Second, a private school that actively seeks to stifle the expression of its students is not only violating fundamental democratic concepts, it is also retarding one of the basic necessities of the learning process — the unfettered free flow of ideas. Minds need new ideas and means of expression to grow. When censored, the students of a private school receive a lesser education than their counterparts in public schools.
Third, because many private schools are affiliated with a religious organization, a special affinity for the First Amendment should create a common bond with journalists and their free expression rights. If it were not for the First Amendment and its protections for the free exercise of religion, many of the schools themselves might not exist.
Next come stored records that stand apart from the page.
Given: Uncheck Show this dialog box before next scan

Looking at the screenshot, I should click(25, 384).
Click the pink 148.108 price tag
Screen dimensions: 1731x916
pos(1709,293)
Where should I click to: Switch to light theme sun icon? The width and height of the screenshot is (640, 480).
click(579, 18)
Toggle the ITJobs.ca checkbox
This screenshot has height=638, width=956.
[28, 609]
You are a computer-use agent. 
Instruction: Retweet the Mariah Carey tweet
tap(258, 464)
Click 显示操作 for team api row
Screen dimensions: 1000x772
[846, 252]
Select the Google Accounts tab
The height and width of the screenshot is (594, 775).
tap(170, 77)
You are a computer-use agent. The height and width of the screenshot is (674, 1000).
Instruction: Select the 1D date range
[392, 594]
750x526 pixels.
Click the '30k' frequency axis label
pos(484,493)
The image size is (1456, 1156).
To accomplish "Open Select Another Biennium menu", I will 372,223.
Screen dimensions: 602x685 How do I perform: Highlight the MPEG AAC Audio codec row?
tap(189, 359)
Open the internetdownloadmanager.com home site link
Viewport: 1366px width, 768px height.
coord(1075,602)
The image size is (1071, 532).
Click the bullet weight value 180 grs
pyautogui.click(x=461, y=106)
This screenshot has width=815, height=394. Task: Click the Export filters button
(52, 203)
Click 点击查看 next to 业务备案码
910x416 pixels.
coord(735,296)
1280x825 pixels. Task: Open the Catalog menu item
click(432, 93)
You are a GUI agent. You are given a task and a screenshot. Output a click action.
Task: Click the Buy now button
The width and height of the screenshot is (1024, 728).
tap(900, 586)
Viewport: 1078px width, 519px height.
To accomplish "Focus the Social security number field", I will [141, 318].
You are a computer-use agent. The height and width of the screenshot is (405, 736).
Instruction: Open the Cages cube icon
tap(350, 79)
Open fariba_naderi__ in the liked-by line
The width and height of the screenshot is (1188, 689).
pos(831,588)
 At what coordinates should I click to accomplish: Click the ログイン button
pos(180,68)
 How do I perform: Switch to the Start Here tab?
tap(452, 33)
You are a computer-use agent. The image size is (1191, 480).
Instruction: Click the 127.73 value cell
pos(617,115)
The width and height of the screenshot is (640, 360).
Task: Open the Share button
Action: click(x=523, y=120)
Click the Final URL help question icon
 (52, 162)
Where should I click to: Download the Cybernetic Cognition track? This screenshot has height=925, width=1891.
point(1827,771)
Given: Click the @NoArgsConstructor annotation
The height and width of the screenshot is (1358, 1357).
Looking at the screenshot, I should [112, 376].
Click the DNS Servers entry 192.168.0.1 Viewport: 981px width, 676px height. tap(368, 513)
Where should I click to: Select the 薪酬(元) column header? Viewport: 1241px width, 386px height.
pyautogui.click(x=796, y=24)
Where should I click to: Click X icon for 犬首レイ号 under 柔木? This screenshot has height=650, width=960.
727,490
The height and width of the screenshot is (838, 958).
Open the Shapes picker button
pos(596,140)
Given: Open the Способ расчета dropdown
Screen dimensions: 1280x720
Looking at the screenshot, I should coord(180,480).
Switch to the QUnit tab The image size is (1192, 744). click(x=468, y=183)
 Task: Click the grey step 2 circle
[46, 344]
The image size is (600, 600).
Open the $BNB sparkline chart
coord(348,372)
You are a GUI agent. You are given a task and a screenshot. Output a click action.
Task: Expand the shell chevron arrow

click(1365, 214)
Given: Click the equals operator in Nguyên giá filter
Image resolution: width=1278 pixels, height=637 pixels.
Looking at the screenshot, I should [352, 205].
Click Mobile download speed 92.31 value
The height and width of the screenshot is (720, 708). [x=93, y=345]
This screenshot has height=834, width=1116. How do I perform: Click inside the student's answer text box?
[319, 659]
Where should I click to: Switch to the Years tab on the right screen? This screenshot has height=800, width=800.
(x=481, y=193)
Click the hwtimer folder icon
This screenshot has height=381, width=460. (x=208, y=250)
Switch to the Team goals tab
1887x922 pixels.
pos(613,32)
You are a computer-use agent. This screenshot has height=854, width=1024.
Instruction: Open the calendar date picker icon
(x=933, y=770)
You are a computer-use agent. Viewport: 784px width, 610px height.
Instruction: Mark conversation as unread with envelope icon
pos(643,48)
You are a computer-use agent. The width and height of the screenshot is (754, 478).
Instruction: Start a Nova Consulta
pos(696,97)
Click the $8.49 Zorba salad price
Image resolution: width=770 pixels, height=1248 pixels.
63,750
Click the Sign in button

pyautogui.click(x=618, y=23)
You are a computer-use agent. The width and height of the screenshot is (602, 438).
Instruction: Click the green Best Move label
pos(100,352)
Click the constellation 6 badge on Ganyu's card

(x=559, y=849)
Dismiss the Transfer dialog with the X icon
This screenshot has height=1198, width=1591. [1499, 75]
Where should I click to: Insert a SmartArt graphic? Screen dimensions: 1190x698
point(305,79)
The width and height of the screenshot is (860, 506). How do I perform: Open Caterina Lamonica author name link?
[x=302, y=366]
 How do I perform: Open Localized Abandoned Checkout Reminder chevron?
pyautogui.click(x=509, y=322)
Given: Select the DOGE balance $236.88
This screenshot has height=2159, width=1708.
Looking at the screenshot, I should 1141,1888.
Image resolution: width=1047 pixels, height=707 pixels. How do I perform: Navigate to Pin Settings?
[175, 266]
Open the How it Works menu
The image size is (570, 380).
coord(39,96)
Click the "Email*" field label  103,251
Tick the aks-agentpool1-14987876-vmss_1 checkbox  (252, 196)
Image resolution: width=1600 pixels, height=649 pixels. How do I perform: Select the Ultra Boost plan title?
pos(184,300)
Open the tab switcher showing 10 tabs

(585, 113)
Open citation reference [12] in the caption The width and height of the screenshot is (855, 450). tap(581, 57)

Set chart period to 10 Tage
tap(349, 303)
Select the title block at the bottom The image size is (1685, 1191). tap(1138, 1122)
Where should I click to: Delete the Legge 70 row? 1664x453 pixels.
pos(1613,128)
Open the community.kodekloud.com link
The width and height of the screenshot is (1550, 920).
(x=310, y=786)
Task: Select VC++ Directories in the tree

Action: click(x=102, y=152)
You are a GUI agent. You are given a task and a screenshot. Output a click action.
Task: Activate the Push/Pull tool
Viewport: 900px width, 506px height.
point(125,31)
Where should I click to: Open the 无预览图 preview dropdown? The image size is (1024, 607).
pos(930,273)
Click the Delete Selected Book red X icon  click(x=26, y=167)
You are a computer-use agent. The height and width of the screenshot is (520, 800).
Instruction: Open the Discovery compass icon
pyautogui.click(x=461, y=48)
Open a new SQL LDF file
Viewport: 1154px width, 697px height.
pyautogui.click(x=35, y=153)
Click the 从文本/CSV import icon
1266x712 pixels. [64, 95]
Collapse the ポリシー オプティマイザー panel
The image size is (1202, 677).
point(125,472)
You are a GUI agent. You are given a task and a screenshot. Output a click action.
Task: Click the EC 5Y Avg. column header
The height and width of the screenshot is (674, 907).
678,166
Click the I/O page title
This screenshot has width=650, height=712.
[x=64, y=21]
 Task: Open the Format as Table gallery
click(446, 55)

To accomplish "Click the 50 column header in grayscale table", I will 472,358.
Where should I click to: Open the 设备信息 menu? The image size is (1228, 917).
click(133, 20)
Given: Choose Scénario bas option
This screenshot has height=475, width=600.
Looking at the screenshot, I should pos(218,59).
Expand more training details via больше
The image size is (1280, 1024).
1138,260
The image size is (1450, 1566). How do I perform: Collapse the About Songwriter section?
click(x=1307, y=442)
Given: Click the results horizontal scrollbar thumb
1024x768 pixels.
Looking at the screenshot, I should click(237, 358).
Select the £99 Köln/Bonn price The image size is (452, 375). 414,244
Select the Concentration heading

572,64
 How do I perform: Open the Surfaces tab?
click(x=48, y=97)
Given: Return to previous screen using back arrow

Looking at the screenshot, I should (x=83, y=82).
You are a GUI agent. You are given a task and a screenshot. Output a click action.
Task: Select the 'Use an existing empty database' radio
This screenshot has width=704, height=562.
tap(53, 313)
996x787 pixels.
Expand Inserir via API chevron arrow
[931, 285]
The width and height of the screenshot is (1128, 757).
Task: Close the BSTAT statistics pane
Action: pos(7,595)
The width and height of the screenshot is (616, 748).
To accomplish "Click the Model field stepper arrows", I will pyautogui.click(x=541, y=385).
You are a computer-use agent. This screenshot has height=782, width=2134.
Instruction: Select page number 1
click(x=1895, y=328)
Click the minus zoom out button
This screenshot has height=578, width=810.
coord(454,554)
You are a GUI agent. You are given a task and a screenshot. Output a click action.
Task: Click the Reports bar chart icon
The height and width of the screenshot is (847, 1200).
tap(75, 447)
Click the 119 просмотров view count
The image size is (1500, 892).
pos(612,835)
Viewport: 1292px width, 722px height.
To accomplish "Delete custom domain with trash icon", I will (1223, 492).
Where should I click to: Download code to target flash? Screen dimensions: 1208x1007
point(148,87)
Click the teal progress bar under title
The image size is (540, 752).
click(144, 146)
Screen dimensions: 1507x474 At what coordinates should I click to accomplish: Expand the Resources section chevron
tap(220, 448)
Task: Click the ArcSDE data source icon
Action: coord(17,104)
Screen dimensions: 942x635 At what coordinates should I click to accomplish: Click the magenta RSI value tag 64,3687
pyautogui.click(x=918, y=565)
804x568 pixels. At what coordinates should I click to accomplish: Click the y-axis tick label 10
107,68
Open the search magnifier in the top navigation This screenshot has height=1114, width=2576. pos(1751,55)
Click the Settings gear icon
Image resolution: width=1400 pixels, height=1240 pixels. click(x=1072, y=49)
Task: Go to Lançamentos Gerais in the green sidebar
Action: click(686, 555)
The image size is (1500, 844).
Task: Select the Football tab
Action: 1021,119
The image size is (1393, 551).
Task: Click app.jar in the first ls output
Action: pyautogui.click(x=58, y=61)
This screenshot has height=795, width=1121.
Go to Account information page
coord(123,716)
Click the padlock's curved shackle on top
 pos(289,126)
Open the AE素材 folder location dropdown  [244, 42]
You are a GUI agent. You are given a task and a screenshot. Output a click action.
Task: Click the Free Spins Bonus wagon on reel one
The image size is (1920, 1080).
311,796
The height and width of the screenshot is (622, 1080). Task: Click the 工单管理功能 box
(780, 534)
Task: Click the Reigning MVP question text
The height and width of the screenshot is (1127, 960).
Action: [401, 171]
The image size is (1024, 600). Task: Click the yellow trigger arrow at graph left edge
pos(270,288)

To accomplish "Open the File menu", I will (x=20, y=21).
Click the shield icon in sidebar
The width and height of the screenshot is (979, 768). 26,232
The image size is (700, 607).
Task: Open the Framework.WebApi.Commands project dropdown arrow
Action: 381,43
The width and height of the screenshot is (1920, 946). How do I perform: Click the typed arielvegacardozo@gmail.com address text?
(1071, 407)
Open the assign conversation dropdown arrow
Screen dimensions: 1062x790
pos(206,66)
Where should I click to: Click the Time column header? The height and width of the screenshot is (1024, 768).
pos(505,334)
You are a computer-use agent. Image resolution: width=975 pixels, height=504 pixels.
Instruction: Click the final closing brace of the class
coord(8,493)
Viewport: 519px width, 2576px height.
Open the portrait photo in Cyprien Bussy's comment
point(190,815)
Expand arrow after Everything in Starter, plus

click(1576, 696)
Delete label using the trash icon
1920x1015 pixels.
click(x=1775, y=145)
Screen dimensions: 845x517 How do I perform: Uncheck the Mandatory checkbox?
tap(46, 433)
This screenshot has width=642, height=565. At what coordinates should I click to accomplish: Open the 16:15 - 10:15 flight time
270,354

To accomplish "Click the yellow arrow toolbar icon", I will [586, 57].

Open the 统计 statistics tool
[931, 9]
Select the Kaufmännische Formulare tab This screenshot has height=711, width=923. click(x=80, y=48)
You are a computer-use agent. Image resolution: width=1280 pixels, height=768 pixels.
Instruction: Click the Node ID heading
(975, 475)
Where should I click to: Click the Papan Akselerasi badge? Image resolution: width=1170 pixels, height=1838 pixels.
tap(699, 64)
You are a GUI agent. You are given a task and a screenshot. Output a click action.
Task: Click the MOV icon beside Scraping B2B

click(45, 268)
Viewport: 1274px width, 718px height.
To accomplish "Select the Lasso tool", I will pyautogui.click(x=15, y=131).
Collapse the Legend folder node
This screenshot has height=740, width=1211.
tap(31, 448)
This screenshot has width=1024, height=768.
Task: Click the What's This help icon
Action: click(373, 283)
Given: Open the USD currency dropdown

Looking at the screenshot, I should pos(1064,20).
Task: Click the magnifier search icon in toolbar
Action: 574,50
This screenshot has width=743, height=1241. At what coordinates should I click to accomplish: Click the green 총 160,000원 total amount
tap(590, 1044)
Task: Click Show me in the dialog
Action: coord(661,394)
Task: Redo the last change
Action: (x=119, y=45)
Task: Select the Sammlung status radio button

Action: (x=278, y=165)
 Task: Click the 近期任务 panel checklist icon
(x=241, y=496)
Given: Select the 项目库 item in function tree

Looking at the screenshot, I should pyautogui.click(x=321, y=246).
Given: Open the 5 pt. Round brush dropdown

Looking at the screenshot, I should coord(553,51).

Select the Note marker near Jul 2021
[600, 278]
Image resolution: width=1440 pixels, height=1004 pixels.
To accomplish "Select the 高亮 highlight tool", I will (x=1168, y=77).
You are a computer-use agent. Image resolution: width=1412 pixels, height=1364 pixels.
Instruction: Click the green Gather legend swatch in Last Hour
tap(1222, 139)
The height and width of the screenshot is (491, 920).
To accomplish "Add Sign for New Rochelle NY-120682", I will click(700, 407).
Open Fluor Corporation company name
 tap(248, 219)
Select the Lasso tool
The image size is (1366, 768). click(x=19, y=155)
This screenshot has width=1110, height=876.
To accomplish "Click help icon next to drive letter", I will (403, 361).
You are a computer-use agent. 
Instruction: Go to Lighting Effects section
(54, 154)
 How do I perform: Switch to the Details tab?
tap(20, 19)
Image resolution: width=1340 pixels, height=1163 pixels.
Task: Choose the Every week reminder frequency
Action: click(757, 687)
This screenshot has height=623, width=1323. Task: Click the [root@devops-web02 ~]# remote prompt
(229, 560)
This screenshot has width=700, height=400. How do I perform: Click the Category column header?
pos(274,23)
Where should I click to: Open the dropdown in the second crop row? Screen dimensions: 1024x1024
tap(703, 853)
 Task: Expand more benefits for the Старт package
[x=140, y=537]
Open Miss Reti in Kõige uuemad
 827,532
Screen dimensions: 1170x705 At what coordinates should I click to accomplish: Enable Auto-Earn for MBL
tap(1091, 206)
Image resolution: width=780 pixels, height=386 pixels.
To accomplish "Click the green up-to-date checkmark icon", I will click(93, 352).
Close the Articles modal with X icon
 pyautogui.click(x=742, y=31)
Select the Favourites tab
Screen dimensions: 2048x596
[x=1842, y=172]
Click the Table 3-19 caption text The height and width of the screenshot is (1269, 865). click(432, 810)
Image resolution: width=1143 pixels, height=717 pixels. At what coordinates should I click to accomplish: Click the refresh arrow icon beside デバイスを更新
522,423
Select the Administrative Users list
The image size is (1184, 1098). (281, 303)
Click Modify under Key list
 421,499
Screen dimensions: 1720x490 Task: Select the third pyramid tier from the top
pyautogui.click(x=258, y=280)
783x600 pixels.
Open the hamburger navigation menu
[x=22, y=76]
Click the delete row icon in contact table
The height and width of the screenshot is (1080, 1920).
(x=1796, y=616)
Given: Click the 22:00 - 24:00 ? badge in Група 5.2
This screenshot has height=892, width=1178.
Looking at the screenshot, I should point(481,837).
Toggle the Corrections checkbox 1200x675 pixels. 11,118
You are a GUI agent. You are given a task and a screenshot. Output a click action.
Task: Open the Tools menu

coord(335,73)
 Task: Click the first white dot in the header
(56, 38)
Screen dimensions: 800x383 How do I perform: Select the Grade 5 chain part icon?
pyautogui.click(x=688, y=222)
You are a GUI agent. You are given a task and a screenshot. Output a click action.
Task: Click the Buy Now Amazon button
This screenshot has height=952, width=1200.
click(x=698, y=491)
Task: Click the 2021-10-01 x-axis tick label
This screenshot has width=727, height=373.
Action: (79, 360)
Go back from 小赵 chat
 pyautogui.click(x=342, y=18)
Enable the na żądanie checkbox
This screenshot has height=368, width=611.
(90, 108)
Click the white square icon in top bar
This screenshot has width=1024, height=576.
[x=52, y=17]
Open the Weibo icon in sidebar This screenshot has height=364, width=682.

It would seem incumbent upon religious schools to advocate the guarantees that protect journalists as much as themselves.
Even if this kind of reasoning does not work, there remains the possibility that public and political pressure may lessen an administrator’s desire to censor students. Students, faculty and alumni publicly expressing their grievances to the local press sometimes get results when internal discussion does not. Appeals by well-placed outsiders (especially those who happen to be alumni of the school) can have a powerful effect on administrators who might be able to ignore a student’s philosophical arguments that censorship is an unsound educational practice.
School administrators who are quick to censor may hesitate if they realize that their actions may lead to bad publicity for the school. Administrators have been known to have a change of heart when it appears that their decision to censor student expression might have a negative impact on next year’s enrollment figures
or fund-raising totals. In addition, demonstrating to school officials that you are willing to fight for free expression rights may cause administrators to reconsider their position.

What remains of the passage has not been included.